In 2003, Fred Reichheld and Bain & Company coined Net Promoter Score (NPS) as the ultimate metric to predict growth by surveying whether a customer is willing to recommend your company’s product or service to others.
How it works: customers respond based on a scale from 0-10. The so-called Detractors (the percentage that score between 0-6) are subtracted from Promoters (percentage that score either 9 or 10). The Passives that scored between 7-8 are dismissed. The concept of NPS took the business world by storm. Companies worldwide were quick to adopt the framework and to use it as a metric to determine customer loyalty, customer satisfaction, and future growth.
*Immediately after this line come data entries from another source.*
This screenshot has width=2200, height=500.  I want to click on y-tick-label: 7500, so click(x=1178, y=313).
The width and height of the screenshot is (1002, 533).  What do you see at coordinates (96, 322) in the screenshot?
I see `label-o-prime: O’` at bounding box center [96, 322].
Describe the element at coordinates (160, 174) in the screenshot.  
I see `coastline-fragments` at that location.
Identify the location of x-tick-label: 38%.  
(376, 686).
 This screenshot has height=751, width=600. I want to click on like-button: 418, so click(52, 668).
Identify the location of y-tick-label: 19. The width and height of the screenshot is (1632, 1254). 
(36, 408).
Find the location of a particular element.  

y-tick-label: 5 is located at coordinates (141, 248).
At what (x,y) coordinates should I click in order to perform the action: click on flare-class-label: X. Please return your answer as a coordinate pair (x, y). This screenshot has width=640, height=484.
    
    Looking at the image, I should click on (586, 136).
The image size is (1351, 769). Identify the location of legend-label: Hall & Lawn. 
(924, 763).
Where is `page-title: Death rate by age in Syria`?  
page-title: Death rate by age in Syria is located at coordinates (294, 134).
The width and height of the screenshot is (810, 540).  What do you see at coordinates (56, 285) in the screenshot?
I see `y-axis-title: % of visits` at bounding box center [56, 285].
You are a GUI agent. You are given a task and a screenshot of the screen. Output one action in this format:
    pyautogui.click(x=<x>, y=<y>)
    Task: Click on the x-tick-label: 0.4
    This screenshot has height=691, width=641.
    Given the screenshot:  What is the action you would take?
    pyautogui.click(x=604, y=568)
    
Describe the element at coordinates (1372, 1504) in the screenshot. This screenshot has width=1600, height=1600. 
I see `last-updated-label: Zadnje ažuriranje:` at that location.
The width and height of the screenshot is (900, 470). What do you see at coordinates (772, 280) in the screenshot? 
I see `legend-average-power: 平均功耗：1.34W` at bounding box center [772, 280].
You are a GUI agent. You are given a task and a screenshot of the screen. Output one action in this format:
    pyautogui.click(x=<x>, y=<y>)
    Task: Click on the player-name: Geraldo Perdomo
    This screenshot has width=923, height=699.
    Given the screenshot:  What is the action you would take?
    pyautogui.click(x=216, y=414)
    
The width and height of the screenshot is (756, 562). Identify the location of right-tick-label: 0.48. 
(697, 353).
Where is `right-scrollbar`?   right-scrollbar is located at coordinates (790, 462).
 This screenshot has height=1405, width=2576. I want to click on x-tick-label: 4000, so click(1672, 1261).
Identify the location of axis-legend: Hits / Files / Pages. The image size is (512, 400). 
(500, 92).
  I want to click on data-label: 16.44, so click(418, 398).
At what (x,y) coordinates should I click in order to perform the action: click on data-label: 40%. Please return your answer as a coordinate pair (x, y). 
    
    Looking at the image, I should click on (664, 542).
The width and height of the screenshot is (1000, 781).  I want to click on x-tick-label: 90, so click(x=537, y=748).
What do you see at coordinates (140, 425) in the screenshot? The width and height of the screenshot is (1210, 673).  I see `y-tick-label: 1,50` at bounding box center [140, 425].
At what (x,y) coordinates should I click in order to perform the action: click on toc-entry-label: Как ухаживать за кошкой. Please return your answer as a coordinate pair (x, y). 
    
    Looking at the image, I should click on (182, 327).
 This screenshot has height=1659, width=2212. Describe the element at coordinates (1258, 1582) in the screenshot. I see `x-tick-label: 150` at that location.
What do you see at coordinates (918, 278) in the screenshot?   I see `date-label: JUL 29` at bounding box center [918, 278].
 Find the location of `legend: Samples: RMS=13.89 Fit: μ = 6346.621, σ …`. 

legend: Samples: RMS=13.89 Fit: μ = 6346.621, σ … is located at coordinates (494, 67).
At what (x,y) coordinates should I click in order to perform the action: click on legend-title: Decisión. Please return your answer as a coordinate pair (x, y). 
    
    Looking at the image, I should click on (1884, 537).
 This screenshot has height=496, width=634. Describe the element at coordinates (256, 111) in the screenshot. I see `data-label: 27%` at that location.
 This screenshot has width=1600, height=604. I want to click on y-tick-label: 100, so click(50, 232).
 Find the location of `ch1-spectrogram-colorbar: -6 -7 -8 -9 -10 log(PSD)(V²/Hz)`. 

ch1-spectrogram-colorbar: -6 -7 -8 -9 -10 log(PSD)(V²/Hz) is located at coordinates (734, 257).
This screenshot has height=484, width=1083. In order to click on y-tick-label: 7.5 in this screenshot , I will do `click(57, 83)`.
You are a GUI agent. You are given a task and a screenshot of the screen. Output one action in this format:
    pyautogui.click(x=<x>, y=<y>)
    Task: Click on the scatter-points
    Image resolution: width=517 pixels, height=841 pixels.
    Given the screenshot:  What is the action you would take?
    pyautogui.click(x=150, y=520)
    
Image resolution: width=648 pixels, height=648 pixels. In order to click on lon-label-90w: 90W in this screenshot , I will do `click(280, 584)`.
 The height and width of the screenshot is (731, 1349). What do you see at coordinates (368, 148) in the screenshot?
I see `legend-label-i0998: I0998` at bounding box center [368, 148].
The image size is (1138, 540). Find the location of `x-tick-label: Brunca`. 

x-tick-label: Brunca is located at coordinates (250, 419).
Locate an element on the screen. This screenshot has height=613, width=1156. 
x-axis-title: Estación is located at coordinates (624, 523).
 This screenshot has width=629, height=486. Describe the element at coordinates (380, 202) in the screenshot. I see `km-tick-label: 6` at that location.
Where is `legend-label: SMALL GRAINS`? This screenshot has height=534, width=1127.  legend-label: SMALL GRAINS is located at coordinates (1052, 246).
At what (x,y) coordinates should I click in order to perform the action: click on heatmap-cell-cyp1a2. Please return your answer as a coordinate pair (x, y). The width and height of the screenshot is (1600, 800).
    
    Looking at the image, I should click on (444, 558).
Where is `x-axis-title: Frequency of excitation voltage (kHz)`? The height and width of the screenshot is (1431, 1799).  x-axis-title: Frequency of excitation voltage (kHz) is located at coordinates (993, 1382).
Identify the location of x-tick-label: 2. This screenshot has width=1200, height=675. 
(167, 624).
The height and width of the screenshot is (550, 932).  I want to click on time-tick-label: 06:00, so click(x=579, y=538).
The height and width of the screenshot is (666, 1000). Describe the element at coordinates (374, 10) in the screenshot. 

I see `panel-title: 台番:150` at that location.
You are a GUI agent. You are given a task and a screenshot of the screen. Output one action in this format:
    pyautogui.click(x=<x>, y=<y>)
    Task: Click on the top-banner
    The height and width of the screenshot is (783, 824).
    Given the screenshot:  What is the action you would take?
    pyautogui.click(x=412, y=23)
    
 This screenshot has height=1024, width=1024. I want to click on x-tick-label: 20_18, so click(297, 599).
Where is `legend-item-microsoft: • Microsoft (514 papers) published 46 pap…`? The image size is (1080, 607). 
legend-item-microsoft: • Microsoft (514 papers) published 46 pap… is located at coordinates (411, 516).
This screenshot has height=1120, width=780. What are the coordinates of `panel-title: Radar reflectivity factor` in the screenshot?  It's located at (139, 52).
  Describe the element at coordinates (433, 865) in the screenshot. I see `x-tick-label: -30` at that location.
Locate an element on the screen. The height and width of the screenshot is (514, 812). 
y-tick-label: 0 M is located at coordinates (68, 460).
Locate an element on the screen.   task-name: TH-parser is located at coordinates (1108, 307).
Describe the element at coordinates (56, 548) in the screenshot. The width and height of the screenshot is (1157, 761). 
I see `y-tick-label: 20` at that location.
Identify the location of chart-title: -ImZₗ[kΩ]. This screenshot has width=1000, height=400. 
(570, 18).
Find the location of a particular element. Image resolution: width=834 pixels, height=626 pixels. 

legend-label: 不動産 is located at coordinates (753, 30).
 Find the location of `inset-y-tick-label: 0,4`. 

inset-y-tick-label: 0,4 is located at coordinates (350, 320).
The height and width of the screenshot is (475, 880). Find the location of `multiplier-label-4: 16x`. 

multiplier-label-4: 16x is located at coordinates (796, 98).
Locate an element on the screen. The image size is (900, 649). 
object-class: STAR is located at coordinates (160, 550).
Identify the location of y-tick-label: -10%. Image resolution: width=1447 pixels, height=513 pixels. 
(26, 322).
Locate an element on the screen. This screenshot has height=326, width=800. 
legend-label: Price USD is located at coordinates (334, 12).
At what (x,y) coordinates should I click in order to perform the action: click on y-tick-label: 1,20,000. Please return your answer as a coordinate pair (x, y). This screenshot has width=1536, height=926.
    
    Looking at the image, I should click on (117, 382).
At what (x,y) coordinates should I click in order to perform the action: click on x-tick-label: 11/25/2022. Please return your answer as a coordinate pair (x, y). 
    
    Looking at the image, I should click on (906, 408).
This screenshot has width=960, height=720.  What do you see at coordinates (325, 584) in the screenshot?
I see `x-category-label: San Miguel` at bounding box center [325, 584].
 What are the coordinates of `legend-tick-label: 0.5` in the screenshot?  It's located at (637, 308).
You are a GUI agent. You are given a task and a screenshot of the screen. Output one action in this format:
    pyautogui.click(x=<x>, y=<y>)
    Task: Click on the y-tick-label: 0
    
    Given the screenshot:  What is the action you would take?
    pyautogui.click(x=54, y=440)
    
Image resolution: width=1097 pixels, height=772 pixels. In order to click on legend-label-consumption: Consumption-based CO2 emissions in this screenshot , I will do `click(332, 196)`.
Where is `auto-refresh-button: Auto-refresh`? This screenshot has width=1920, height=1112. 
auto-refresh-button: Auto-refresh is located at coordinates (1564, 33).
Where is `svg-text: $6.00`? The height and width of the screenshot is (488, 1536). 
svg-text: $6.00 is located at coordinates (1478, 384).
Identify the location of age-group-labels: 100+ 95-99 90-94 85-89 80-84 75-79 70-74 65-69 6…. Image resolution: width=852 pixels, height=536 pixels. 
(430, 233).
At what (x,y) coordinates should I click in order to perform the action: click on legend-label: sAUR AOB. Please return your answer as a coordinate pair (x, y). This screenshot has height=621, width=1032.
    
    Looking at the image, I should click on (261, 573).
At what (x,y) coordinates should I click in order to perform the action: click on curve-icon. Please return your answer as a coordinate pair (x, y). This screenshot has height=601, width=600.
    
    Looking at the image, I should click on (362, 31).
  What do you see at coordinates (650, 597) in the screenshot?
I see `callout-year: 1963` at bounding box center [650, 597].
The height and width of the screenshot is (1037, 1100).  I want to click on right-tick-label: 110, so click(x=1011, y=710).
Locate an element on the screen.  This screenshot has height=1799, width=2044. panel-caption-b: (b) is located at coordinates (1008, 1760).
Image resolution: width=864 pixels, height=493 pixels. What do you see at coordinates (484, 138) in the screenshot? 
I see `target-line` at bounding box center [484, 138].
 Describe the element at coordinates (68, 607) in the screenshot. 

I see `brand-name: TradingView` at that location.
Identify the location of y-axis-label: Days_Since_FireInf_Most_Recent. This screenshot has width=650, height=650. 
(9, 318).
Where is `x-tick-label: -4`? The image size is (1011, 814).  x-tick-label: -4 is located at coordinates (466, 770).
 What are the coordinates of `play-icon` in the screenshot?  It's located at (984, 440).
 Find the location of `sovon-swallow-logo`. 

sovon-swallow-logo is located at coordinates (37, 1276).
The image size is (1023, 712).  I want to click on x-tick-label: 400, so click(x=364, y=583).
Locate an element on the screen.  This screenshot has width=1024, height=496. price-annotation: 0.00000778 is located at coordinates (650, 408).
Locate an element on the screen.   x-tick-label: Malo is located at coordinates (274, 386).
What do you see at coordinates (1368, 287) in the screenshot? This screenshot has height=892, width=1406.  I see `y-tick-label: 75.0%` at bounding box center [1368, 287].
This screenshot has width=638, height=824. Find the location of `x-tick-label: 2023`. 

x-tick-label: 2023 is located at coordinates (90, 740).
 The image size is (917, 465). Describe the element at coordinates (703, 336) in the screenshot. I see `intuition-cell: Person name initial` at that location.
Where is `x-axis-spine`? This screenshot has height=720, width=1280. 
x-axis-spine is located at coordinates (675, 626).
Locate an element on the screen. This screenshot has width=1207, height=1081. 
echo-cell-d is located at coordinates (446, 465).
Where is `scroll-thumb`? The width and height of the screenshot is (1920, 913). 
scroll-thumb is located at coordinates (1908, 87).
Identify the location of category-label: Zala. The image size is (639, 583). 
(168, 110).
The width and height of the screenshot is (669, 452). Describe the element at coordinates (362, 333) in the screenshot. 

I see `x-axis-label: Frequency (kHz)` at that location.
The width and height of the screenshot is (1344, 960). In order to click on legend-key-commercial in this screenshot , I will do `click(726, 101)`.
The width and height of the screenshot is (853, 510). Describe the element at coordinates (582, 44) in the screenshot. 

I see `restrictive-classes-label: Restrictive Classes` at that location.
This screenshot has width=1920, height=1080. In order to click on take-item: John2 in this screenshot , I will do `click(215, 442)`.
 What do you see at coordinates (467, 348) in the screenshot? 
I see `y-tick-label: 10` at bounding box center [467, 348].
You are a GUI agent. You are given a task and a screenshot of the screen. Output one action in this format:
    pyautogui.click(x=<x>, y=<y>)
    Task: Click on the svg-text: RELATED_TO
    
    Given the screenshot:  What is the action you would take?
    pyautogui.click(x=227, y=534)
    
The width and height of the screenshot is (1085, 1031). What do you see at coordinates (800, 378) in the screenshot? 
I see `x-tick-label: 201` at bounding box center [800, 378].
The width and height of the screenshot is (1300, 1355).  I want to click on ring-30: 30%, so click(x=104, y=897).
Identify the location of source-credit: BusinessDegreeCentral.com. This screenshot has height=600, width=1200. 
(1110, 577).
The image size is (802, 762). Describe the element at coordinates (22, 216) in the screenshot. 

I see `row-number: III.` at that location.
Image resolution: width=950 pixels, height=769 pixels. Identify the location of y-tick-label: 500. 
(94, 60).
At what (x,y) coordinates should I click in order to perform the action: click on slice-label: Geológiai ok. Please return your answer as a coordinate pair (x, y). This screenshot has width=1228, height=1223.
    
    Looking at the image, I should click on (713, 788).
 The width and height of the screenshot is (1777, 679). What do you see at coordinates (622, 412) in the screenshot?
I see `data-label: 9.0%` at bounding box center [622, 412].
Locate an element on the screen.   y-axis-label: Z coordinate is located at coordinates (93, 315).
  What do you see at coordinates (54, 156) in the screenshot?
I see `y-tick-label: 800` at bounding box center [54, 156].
Since its quick adoption and deployment, several academic and scientific studies were conducted to verify the validity of NPS and whether it really does predict future growth. Those that have replicated Bain & Company’s study (e.g., Keiningham, 2007; Kristensen, 2013) have discounted their claims, as their results were not comparable and at times completely contradictory. NPS is just one example of a concept that has been widely praised by thought leaders and practitioners, adopted and come to the forefront of businesses without the academic rigor to ground and validate it. The implication that’s raised is entrepreneurs should use NPS as a tool to test and understand their customer base while understanding its limitations, in addition to not depending on it as their only connection to their market.